> **Extracted material**
• • • •

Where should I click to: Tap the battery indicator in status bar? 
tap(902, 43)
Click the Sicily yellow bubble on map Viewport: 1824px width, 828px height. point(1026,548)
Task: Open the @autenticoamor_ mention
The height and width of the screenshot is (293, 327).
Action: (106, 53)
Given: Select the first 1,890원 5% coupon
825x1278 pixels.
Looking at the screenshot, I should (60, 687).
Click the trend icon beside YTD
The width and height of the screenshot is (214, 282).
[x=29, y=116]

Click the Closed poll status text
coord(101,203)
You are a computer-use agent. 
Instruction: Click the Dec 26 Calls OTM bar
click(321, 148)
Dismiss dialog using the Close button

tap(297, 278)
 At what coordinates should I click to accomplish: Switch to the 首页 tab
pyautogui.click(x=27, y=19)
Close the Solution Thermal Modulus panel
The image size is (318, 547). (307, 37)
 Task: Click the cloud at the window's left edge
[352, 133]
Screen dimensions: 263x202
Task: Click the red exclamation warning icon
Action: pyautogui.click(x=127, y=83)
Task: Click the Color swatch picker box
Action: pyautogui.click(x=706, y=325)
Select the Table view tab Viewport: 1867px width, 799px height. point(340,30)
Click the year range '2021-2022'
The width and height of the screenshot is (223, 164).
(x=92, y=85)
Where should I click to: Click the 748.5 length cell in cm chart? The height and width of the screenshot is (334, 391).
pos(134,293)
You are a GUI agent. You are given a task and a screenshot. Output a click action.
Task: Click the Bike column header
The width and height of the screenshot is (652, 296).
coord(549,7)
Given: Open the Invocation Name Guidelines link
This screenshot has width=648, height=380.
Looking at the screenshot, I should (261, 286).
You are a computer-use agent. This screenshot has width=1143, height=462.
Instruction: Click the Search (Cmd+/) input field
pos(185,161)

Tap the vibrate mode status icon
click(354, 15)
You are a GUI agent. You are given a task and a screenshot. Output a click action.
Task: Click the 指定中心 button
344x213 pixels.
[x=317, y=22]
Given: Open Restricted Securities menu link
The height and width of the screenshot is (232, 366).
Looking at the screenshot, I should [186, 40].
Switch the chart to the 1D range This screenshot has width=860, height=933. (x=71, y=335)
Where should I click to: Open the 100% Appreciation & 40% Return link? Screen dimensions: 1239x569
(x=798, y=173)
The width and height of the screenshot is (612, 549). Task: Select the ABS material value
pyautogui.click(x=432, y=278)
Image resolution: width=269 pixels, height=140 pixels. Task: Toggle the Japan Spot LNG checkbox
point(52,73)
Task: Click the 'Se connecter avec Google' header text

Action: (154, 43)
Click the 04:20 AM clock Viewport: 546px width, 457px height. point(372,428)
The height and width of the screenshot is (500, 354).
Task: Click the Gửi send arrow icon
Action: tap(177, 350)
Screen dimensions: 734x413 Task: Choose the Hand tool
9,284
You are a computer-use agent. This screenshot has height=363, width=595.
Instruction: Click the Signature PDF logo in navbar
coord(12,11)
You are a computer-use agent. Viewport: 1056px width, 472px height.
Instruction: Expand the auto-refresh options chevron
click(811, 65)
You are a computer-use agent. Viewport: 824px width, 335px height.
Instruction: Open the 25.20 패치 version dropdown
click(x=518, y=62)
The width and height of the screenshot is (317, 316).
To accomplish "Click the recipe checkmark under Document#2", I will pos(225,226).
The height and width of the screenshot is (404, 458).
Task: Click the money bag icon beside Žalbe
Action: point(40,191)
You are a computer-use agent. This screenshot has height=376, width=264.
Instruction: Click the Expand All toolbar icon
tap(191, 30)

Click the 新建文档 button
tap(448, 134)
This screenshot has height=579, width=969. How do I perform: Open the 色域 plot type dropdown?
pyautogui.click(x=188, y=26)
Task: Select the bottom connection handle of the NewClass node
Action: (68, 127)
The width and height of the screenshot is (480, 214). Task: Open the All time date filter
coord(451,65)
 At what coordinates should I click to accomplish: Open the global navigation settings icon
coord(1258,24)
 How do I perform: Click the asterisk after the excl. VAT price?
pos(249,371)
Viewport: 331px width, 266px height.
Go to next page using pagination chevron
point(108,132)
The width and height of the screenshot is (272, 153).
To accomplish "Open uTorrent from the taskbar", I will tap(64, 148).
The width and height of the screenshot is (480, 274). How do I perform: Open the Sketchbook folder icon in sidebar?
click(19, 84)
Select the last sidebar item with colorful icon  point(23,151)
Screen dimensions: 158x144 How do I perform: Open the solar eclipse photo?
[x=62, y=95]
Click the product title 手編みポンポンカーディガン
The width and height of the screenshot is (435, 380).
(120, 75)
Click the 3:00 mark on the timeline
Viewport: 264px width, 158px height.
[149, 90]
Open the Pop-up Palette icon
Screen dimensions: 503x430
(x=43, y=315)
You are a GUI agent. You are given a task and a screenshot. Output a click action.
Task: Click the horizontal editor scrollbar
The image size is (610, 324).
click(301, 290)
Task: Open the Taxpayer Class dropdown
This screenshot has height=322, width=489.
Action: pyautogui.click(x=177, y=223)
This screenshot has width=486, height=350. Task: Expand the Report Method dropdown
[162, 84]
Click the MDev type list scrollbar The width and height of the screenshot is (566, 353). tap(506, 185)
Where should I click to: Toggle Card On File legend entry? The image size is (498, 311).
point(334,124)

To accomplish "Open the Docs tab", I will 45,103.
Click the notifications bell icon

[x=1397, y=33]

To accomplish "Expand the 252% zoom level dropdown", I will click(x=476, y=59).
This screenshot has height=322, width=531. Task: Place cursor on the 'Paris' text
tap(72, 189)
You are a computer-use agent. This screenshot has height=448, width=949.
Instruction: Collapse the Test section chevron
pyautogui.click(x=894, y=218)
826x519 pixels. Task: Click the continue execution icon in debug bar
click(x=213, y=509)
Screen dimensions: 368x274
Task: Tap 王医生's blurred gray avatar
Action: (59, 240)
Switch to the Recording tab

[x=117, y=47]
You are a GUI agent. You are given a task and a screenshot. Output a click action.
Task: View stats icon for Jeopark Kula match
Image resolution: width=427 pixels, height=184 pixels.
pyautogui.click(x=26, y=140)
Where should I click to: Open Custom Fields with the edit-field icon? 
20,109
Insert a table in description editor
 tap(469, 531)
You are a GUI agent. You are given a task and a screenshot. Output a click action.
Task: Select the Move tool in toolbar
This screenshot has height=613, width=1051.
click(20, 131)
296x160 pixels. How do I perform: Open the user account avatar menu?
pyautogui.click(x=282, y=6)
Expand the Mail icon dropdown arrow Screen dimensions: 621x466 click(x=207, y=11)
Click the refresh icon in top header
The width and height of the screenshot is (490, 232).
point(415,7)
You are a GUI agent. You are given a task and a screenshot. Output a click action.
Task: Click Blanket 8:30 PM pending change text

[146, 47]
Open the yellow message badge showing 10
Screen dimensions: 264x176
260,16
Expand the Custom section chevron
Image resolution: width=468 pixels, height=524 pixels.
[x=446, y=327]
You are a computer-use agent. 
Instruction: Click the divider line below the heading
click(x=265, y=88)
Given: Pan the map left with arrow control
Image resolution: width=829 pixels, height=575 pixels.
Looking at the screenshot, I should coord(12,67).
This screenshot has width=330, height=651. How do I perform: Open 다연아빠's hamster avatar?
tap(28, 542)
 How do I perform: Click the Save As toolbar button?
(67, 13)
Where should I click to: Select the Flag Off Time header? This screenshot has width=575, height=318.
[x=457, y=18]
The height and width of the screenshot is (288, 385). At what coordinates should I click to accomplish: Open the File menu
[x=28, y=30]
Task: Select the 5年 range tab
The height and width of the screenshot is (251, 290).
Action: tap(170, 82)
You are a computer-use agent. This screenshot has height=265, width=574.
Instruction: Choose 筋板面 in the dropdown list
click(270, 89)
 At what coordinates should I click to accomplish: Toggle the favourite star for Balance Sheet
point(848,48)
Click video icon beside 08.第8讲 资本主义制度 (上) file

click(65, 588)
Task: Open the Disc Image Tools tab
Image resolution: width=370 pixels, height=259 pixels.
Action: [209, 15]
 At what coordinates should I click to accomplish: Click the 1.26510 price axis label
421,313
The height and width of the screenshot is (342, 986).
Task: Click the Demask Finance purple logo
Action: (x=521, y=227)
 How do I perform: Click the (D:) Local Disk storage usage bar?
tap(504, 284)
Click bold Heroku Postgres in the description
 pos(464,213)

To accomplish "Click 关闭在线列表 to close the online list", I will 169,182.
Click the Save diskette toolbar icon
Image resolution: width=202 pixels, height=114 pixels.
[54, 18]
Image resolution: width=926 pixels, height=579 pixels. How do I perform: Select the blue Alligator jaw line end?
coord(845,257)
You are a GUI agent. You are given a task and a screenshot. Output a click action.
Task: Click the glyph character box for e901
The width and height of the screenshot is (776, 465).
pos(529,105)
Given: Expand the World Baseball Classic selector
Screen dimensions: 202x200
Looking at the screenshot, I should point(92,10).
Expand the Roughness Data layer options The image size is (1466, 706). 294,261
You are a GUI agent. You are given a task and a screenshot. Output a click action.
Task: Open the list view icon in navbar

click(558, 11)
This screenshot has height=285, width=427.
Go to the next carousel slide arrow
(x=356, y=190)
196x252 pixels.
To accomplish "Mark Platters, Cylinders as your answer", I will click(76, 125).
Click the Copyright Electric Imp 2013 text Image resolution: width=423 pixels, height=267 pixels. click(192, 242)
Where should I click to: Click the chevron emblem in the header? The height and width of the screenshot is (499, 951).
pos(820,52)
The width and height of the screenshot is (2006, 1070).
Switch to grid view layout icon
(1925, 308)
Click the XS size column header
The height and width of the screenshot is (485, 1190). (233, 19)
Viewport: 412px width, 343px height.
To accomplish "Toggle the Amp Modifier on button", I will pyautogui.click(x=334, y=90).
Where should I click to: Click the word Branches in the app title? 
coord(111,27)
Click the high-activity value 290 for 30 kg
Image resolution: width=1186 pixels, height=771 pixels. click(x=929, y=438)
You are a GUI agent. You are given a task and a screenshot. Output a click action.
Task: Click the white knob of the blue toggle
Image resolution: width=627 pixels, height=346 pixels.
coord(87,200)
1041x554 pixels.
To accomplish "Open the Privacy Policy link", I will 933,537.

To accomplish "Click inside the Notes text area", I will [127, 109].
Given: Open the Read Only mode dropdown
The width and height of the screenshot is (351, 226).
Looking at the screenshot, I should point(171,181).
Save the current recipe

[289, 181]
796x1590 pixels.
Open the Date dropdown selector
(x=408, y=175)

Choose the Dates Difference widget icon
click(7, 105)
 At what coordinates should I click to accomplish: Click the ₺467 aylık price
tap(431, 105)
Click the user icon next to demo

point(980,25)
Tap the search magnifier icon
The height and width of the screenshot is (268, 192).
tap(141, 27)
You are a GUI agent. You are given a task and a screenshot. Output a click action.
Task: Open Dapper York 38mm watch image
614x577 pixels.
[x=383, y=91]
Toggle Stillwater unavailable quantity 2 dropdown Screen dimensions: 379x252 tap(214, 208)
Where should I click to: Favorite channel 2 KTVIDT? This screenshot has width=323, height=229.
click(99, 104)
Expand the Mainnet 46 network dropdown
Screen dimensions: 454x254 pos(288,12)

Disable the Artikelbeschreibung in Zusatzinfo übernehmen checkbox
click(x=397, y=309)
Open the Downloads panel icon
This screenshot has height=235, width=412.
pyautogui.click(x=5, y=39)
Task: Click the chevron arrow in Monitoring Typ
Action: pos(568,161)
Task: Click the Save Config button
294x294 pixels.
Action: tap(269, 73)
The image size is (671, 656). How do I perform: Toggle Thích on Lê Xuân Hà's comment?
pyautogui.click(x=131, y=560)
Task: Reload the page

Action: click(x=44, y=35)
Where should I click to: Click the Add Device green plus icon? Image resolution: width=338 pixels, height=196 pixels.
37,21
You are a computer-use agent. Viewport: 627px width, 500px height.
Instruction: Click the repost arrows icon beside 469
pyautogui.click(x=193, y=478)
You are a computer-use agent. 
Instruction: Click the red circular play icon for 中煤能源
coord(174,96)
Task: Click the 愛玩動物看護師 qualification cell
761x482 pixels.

• • • •

> **Task directions**
Filter the data above, keeping only lines that include the string "range".

> **Result of the task**
Click the year range '2021-2022'
Switch the chart to the 1D range This screenshot has width=860, height=933. (x=71, y=335)
Task: Select the 5年 range tab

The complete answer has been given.